Publicidad de posguerra

Susana Sueiro Seoane

La primavera pasada el CBA acogió la exposición Posguerra: publicidad y propaganda [1939-1959]. Comisariada por la historiadora Susana Sueiro, la muestra reunió más de doscientos anuncios comerciales y de propaganda política que cubrían dos largas décadas de franquismo --desde los primeros años de autarquía, privaciones y ultrarrepresión, hasta la relativa apertura de los cincuenta--, mostrando hasta qué punto un régimen totalitario puede inmiscuirse en los más diversos ámbitos de la vida cotidiana. Minerva ha pedido a diversos escritores, historiadores y otras figuras del panorama intelectual español que escojan y comenten uno de estos anuncios, y a la comisaria de la muestra, el artículo marco con el que se abre este reportaje.
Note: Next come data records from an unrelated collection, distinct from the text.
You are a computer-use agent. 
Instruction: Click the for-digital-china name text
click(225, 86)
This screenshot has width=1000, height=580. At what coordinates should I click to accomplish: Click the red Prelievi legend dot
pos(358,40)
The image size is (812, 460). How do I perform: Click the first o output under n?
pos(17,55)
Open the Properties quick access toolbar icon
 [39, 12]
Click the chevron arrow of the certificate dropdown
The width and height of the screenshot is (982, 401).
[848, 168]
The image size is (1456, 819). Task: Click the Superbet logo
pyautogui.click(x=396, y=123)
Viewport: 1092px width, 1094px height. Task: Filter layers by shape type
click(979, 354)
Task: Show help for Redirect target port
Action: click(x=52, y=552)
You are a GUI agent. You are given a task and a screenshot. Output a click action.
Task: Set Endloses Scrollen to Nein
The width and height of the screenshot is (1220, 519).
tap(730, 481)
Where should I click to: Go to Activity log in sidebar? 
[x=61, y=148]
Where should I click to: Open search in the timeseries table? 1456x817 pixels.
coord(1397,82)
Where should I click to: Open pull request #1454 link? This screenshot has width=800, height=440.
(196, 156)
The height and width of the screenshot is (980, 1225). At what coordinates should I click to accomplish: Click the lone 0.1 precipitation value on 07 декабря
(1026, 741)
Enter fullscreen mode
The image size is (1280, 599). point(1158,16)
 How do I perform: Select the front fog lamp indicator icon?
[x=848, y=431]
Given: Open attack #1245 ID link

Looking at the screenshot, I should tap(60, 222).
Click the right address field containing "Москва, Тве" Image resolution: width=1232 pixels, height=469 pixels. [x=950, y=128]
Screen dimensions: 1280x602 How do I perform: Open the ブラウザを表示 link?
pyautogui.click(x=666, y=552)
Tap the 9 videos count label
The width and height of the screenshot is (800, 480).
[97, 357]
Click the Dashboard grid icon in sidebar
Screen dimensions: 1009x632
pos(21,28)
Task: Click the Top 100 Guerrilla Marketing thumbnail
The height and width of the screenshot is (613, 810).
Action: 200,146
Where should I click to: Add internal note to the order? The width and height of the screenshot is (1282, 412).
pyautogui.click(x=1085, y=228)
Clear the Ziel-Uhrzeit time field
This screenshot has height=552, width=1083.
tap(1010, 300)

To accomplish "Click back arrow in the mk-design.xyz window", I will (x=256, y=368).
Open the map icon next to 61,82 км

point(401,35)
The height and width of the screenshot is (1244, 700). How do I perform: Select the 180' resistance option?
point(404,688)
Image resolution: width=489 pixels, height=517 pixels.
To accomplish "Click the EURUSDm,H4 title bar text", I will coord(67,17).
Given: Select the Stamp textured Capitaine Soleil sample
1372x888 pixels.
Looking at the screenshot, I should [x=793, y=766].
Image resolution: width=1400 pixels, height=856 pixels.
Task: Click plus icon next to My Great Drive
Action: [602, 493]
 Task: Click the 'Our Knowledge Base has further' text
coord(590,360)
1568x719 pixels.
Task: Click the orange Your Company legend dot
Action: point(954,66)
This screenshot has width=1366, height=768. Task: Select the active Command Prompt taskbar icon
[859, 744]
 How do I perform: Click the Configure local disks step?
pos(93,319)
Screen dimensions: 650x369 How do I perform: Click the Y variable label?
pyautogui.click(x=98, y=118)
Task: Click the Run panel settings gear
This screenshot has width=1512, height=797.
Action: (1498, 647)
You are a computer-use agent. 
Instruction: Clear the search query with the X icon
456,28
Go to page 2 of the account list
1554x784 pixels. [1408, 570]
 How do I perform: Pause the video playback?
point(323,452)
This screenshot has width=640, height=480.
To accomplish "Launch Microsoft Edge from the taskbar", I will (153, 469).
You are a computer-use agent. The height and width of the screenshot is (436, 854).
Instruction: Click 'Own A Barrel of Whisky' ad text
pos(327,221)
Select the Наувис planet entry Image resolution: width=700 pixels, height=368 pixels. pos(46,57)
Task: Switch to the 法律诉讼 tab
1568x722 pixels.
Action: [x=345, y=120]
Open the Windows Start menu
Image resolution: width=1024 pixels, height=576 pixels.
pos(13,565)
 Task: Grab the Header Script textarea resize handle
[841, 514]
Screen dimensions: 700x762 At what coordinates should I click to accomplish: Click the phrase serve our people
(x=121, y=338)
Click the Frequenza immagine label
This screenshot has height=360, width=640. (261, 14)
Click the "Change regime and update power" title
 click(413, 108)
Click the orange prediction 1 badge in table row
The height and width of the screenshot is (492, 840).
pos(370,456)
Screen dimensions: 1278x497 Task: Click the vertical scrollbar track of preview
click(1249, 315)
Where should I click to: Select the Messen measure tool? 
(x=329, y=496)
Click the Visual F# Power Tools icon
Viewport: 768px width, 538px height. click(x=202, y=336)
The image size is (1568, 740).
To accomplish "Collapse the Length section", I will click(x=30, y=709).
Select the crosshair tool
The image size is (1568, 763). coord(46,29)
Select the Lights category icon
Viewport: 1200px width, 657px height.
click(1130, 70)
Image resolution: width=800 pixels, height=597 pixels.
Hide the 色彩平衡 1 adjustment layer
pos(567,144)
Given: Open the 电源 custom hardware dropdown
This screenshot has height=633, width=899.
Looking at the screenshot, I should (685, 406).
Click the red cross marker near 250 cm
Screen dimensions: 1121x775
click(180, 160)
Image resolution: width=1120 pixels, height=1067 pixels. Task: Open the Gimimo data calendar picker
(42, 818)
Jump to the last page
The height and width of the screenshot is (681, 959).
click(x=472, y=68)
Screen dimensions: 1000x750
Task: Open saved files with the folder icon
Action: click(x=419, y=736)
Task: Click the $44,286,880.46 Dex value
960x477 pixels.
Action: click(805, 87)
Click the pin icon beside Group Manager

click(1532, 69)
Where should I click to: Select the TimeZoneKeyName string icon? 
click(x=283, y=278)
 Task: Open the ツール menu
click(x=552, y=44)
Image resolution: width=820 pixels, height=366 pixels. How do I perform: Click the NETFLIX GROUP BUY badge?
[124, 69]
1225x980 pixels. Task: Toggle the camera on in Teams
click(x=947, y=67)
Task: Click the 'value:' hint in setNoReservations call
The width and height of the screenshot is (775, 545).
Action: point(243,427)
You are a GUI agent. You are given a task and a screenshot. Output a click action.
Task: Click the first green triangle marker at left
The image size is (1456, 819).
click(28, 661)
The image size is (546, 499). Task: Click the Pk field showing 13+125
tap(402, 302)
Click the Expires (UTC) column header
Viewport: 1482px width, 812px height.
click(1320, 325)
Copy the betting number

En aquellos años de posguerra, la propaganda franquista pretendió abarcar todos los ámbitos de la producción cultural: prensa, radio, cine, teatro, artes plásticas, música… El modelo ideológico y los valores de la España «nacional» se transmitieron también, cómo no, a la publicidad comercial, que se llenó de retórica falangista, catolicismo integrista y patrioterismo españolista.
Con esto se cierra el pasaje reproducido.